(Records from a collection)

──────────────────────────────

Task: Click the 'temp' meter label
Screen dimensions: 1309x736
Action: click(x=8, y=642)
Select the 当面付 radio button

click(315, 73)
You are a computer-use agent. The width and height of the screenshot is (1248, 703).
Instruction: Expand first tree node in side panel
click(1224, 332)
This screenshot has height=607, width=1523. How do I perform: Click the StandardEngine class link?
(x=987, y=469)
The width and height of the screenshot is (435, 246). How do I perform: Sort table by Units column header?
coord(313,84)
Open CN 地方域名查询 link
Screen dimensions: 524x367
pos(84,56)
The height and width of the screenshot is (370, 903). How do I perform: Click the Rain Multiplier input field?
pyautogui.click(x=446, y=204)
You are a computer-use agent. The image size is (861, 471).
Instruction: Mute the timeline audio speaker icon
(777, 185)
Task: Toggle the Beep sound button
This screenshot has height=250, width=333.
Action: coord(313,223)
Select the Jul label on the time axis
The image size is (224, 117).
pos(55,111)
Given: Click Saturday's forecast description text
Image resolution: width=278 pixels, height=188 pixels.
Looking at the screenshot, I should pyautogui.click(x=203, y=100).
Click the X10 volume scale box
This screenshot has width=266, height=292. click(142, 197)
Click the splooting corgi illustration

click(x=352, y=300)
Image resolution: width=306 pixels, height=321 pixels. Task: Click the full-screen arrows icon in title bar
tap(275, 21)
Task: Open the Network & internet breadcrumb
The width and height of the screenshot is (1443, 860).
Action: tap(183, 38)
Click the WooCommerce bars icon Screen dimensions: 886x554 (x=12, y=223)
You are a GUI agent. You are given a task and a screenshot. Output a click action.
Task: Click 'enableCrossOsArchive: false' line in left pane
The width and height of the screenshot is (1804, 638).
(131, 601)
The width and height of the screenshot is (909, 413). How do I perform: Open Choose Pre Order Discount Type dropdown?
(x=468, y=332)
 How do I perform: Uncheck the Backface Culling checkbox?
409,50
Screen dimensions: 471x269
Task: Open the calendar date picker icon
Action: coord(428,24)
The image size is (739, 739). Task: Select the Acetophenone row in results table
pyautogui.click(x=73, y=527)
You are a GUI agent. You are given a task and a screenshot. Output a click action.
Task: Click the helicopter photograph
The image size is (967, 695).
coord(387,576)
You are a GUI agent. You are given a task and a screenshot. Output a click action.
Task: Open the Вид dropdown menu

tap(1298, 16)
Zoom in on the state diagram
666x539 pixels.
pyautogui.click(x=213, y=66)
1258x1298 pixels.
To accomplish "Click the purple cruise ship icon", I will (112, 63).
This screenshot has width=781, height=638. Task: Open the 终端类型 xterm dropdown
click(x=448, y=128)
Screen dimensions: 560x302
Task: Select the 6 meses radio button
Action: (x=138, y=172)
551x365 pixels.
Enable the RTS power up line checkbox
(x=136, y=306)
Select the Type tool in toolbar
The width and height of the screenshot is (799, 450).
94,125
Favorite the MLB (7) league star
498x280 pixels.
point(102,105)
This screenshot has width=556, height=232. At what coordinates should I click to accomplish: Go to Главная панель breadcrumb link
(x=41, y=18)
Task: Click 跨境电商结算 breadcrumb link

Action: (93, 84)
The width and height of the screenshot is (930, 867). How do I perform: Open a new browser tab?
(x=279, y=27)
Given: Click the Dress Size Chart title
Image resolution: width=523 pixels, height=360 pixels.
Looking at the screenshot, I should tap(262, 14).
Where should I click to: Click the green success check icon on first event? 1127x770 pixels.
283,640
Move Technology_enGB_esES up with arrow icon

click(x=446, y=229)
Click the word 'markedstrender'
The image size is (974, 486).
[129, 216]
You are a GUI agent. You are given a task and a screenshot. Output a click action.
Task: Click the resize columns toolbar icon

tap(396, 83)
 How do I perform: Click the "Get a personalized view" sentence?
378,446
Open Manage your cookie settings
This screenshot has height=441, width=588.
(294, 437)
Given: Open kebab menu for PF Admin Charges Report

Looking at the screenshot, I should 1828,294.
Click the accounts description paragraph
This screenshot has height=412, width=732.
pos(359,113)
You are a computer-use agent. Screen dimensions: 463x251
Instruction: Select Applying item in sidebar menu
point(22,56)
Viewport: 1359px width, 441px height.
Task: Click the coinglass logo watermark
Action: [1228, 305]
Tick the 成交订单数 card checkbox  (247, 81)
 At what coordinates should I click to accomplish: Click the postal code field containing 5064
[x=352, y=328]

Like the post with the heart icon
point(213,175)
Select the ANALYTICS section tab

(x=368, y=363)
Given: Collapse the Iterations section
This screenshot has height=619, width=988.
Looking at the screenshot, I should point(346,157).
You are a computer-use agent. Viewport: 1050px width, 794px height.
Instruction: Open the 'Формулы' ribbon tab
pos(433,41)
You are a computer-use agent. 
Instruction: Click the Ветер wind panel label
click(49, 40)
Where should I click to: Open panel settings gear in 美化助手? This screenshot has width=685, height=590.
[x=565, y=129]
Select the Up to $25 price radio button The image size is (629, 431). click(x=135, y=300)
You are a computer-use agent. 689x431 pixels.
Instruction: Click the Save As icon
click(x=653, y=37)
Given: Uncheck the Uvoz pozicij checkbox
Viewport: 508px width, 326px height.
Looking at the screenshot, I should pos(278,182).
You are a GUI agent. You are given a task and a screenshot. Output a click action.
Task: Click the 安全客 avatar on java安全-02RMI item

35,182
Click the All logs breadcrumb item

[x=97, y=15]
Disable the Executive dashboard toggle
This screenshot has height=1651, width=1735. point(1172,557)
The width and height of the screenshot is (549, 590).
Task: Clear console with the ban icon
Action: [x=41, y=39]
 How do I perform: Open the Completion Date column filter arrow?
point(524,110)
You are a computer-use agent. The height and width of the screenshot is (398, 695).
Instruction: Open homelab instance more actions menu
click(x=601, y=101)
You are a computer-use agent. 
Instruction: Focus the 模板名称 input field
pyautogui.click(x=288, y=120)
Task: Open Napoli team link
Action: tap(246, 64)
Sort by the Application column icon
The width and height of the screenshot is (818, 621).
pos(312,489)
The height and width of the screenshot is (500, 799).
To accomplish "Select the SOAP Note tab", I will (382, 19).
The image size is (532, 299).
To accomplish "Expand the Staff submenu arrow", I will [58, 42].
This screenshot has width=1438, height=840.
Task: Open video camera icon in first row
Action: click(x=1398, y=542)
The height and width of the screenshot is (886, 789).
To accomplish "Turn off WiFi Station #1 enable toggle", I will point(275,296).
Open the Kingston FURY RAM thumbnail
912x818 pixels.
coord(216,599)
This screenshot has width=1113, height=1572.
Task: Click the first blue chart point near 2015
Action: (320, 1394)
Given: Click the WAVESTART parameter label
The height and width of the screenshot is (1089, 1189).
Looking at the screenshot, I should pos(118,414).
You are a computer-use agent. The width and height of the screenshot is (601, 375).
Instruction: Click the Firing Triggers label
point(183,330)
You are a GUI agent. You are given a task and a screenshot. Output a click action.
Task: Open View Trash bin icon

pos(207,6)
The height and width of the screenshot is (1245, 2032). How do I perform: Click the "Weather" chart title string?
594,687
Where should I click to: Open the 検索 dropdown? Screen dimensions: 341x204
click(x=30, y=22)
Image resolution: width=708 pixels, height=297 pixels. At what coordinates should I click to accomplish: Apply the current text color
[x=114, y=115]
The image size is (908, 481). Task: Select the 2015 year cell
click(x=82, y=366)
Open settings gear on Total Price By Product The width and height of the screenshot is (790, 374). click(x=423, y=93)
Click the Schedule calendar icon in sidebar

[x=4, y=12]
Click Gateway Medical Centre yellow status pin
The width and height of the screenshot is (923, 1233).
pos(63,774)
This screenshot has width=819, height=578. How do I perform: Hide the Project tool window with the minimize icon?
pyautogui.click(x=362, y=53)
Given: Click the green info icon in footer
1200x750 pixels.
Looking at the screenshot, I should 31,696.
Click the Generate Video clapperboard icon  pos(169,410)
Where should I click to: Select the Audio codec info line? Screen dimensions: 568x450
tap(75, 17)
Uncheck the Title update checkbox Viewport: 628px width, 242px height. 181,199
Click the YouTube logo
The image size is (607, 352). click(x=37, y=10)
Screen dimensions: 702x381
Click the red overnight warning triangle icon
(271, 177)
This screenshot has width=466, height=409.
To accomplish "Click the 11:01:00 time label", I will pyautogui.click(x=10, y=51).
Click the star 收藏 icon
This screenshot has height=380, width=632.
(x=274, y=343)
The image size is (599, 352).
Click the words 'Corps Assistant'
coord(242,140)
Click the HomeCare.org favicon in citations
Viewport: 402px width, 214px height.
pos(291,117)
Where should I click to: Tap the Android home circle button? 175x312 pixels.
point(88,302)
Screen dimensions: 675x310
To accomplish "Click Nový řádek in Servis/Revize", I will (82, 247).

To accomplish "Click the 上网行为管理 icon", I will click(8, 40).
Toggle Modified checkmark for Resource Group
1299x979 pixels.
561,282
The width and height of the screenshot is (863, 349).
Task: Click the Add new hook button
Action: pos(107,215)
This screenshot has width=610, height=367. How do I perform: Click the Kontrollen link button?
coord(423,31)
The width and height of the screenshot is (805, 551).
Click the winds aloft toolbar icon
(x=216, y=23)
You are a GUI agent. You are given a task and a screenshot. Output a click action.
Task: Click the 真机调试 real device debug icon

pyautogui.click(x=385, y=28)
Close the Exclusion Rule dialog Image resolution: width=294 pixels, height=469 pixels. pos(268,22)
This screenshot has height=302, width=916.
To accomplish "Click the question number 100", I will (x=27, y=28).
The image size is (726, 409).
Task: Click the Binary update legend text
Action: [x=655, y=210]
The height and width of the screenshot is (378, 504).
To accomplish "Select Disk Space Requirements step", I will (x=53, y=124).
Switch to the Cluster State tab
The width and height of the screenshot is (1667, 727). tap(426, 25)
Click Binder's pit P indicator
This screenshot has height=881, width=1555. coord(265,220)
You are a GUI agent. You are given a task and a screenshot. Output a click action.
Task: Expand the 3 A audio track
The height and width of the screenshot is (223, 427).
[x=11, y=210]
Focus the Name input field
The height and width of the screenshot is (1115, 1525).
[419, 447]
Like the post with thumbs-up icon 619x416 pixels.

──────────────────────────────

- [THE EXERCISE]: Rewrite the material from its start through the line containing "(x=987, y=469)" as a two-column CSV with the headers text and answer. Give one row for each thing asked with its answer, each field quoted and line breaks turned into spaces.

- [FULL SOLUTION]:
text,answer
"Task: Click the 'temp' meter label Screen dimensions: 1309x736","Action: click(x=8, y=642)"
"Select the 当面付 radio button","click(315, 73)"
"You are a computer-use agent. The width and height of the screenshot is (1248, 703). Instruction: Expand first tree node in side panel","click(1224, 332)"
"This screenshot has height=607, width=1523. How do I perform: Click the StandardEngine class link?","(x=987, y=469)"